For older homes, a wind mitigation inspection can identify features that qualify for credits even if the home predates the modern building code. The inspection evaluates several key construction elements:

  • Roof-to-wall connections: How the roof is attached to the walls, ranging from basic toe nails (weakest) to double hurricane straps or structural connections (strongest).
  • Roof deck attachment: The method and spacing of fasteners securing roof sheathing, with closer nail spacing earning better credits.
  • Roof covering: Whether the roof covering meets Florida Building Code product approval standards.
  • Roof geometry: Hip roofs, which slope on all four sides, perform better in high winds and earn a credit over gable roofs.
  • Opening protection: Whether windows, doors, and garage doors have rated shutters or impact-resistant glazing.

The inspection uses a standardized form issued by the Florida Office of Insurance Regulation.6Florida Office of Insurance Regulation.
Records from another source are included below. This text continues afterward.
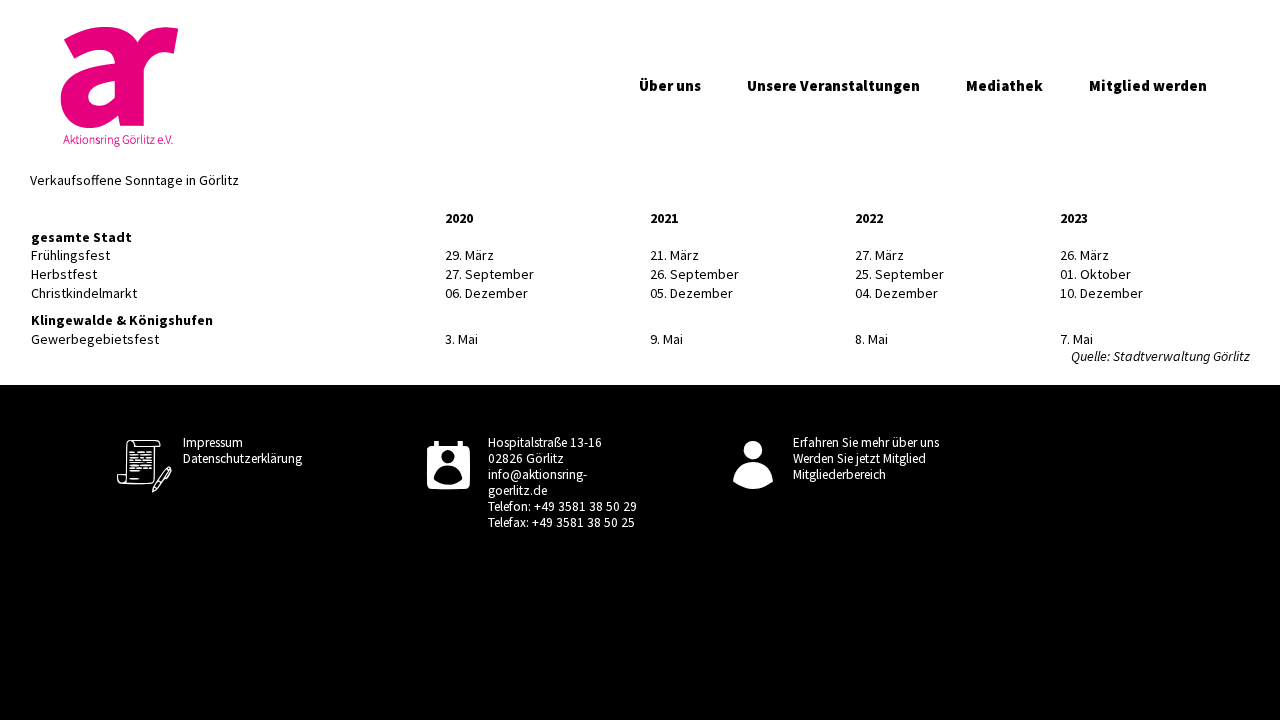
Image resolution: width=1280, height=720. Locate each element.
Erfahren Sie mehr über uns (866, 442)
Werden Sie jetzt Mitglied (859, 458)
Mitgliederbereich (839, 474)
Uniform Mitigation Verification Inspection Form A qualified inspector typically charges between $75 and $175 for the visit. For many homeowners, the annual premium savings far exceed the one-time inspection cost, making this one of the highest-return investments in homeownership. If you have not had a wind mitigation inspection, getting one before your next renewal gives your insurer the documentation it needs to apply every credit your home qualifies for.